Data section |
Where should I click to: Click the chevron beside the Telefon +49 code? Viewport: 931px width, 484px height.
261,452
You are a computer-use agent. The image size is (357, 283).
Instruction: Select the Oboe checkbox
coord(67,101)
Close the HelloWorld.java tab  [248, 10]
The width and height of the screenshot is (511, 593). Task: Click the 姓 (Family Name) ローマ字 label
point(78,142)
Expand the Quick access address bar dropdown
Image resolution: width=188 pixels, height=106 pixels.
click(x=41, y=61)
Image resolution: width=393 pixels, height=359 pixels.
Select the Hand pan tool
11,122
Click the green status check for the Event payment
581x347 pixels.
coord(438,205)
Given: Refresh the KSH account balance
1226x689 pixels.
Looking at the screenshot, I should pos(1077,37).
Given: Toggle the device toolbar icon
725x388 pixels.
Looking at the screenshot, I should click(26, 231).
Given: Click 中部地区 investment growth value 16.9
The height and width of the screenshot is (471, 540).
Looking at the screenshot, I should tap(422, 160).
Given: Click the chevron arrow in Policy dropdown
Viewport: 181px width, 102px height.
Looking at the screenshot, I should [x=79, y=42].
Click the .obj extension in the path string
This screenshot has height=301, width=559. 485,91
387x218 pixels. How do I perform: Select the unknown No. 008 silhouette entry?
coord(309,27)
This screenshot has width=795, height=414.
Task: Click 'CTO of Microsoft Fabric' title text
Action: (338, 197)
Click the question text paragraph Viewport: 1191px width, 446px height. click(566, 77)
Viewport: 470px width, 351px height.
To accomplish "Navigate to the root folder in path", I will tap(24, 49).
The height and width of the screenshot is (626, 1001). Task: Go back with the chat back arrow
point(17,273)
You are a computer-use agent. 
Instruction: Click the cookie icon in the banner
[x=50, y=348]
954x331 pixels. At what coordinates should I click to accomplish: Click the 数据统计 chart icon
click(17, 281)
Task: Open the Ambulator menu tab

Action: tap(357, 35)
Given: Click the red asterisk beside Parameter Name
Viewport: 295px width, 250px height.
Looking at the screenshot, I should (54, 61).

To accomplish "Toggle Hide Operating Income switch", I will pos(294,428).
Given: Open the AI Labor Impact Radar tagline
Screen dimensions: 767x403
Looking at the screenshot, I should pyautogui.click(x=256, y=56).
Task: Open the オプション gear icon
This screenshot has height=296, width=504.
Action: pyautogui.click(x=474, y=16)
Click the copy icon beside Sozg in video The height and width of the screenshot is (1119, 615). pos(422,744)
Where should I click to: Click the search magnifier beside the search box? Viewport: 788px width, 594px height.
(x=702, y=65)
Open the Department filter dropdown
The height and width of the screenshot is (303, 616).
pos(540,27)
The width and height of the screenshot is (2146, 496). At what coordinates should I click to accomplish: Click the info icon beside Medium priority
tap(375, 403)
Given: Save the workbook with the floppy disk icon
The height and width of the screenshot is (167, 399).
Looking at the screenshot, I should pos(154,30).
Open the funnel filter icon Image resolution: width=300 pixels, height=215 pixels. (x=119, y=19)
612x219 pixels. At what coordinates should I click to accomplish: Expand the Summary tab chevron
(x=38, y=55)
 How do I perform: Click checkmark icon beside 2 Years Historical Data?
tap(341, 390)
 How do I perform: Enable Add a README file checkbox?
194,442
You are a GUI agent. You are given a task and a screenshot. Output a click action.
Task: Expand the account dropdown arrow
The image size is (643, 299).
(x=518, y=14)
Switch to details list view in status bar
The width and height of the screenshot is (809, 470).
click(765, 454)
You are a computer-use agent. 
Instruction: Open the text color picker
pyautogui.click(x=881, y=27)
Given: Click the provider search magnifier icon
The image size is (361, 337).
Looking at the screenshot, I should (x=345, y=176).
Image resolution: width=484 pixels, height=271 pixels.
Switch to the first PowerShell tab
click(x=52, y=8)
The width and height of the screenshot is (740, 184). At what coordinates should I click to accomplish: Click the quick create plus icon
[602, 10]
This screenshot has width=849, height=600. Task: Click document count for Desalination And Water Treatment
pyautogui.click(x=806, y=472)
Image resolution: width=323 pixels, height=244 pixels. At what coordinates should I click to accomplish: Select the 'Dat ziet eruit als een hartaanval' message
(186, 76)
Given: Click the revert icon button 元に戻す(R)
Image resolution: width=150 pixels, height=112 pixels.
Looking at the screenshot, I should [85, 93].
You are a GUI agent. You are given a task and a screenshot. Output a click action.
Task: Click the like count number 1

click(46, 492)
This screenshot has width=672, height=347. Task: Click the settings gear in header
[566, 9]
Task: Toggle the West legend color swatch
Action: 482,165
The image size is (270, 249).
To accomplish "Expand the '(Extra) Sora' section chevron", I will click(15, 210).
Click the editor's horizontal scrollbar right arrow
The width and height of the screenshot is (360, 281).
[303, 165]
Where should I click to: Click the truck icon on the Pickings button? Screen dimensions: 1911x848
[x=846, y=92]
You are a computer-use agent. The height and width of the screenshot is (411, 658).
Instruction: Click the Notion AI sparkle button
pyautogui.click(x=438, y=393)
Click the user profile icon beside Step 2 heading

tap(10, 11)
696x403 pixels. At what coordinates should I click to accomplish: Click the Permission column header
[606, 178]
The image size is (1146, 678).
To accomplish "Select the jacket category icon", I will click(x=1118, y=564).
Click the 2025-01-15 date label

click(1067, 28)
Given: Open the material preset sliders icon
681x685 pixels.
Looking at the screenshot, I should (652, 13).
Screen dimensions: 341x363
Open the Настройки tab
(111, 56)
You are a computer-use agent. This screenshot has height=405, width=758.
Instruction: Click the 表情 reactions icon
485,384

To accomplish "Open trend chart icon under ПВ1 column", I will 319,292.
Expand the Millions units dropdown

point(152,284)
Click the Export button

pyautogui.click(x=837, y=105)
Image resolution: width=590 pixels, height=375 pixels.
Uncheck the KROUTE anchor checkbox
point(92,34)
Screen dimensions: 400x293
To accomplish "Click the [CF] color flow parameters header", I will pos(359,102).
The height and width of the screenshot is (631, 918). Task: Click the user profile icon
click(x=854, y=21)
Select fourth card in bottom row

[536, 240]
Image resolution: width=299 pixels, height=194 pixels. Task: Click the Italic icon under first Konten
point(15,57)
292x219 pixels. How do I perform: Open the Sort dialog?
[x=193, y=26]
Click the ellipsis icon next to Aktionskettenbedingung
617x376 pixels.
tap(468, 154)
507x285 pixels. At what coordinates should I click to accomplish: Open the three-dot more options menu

What you have to do | In your answer, print every entry exactly as it appears.

Completed task |
Where should I click to: Click the chevron beside the Telefon +49 code? Viewport: 931px width, 484px height.
261,452
You are a computer-use agent. The image size is (357, 283).
Instruction: Select the Oboe checkbox
coord(67,101)
Close the HelloWorld.java tab  [248, 10]
The width and height of the screenshot is (511, 593). Task: Click the 姓 (Family Name) ローマ字 label
point(78,142)
Expand the Quick access address bar dropdown
Image resolution: width=188 pixels, height=106 pixels.
click(x=41, y=61)
Image resolution: width=393 pixels, height=359 pixels.
Select the Hand pan tool
11,122
Click the green status check for the Event payment
581x347 pixels.
coord(438,205)
Given: Refresh the KSH account balance
1226x689 pixels.
Looking at the screenshot, I should pos(1077,37).
Given: Toggle the device toolbar icon
725x388 pixels.
Looking at the screenshot, I should click(26, 231).
Given: Click 中部地区 investment growth value 16.9
The height and width of the screenshot is (471, 540).
Looking at the screenshot, I should tap(422, 160).
Given: Click the chevron arrow in Policy dropdown
Viewport: 181px width, 102px height.
Looking at the screenshot, I should [x=79, y=42].
Click the .obj extension in the path string
This screenshot has height=301, width=559. 485,91
387x218 pixels. How do I perform: Select the unknown No. 008 silhouette entry?
coord(309,27)
This screenshot has width=795, height=414.
Task: Click 'CTO of Microsoft Fabric' title text
Action: (338, 197)
Click the question text paragraph Viewport: 1191px width, 446px height. click(566, 77)
Viewport: 470px width, 351px height.
To accomplish "Navigate to the root folder in path", I will tap(24, 49).
The height and width of the screenshot is (626, 1001). Task: Go back with the chat back arrow
point(17,273)
You are a computer-use agent. 
Instruction: Click the cookie icon in the banner
[x=50, y=348]
954x331 pixels. At what coordinates should I click to accomplish: Click the 数据统计 chart icon
click(17, 281)
Task: Open the Ambulator menu tab

Action: tap(357, 35)
Given: Click the red asterisk beside Parameter Name
Viewport: 295px width, 250px height.
Looking at the screenshot, I should (54, 61).

To accomplish "Toggle Hide Operating Income switch", I will pos(294,428).
Given: Open the AI Labor Impact Radar tagline
Screen dimensions: 767x403
Looking at the screenshot, I should pyautogui.click(x=256, y=56).
Task: Open the オプション gear icon
This screenshot has height=296, width=504.
Action: pyautogui.click(x=474, y=16)
Click the copy icon beside Sozg in video The height and width of the screenshot is (1119, 615). pos(422,744)
Where should I click to: Click the search magnifier beside the search box? Viewport: 788px width, 594px height.
(x=702, y=65)
Open the Department filter dropdown
The height and width of the screenshot is (303, 616).
pos(540,27)
The width and height of the screenshot is (2146, 496). At what coordinates should I click to accomplish: Click the info icon beside Medium priority
tap(375, 403)
Given: Save the workbook with the floppy disk icon
The height and width of the screenshot is (167, 399).
Looking at the screenshot, I should pos(154,30).
Open the funnel filter icon Image resolution: width=300 pixels, height=215 pixels. (x=119, y=19)
612x219 pixels. At what coordinates should I click to accomplish: Expand the Summary tab chevron
(x=38, y=55)
 How do I perform: Click checkmark icon beside 2 Years Historical Data?
tap(341, 390)
 How do I perform: Enable Add a README file checkbox?
194,442
You are a GUI agent. You are given a task and a screenshot. Output a click action.
Task: Expand the account dropdown arrow
The image size is (643, 299).
(x=518, y=14)
Switch to details list view in status bar
The width and height of the screenshot is (809, 470).
click(765, 454)
You are a computer-use agent. 
Instruction: Open the text color picker
pyautogui.click(x=881, y=27)
Given: Click the provider search magnifier icon
The image size is (361, 337).
Looking at the screenshot, I should (x=345, y=176).
Image resolution: width=484 pixels, height=271 pixels.
Switch to the first PowerShell tab
click(x=52, y=8)
The width and height of the screenshot is (740, 184). At what coordinates should I click to accomplish: Click the quick create plus icon
[602, 10]
This screenshot has width=849, height=600. Task: Click document count for Desalination And Water Treatment
pyautogui.click(x=806, y=472)
Image resolution: width=323 pixels, height=244 pixels. At what coordinates should I click to accomplish: Select the 'Dat ziet eruit als een hartaanval' message
(186, 76)
Given: Click the revert icon button 元に戻す(R)
Image resolution: width=150 pixels, height=112 pixels.
Looking at the screenshot, I should [85, 93].
You are a GUI agent. You are given a task and a screenshot. Output a click action.
Task: Click the like count number 1

click(46, 492)
This screenshot has width=672, height=347. Task: Click the settings gear in header
[566, 9]
Task: Toggle the West legend color swatch
Action: 482,165
The image size is (270, 249).
To accomplish "Expand the '(Extra) Sora' section chevron", I will click(15, 210).
Click the editor's horizontal scrollbar right arrow
The width and height of the screenshot is (360, 281).
[303, 165]
Where should I click to: Click the truck icon on the Pickings button? Screen dimensions: 1911x848
[x=846, y=92]
You are a computer-use agent. The height and width of the screenshot is (411, 658).
Instruction: Click the Notion AI sparkle button
pyautogui.click(x=438, y=393)
Click the user profile icon beside Step 2 heading

tap(10, 11)
696x403 pixels. At what coordinates should I click to accomplish: Click the Permission column header
[606, 178]
The image size is (1146, 678).
To accomplish "Select the jacket category icon", I will click(x=1118, y=564).
Click the 2025-01-15 date label

click(1067, 28)
Given: Open the material preset sliders icon
681x685 pixels.
Looking at the screenshot, I should (652, 13).
Screen dimensions: 341x363
Open the Настройки tab
(111, 56)
You are a computer-use agent. This screenshot has height=405, width=758.
Instruction: Click the 表情 reactions icon
485,384

To accomplish "Open trend chart icon under ПВ1 column", I will 319,292.
Expand the Millions units dropdown

point(152,284)
Click the Export button

pyautogui.click(x=837, y=105)
Image resolution: width=590 pixels, height=375 pixels.
Uncheck the KROUTE anchor checkbox
point(92,34)
Screen dimensions: 400x293
To accomplish "Click the [CF] color flow parameters header", I will pos(359,102).
The height and width of the screenshot is (631, 918). Task: Click the user profile icon
click(x=854, y=21)
Select fourth card in bottom row

[536, 240]
Image resolution: width=299 pixels, height=194 pixels. Task: Click the Italic icon under first Konten
point(15,57)
292x219 pixels. How do I perform: Open the Sort dialog?
[x=193, y=26]
Click the ellipsis icon next to Aktionskettenbedingung
617x376 pixels.
tap(468, 154)
507x285 pixels. At what coordinates should I click to accomplish: Open the three-dot more options menu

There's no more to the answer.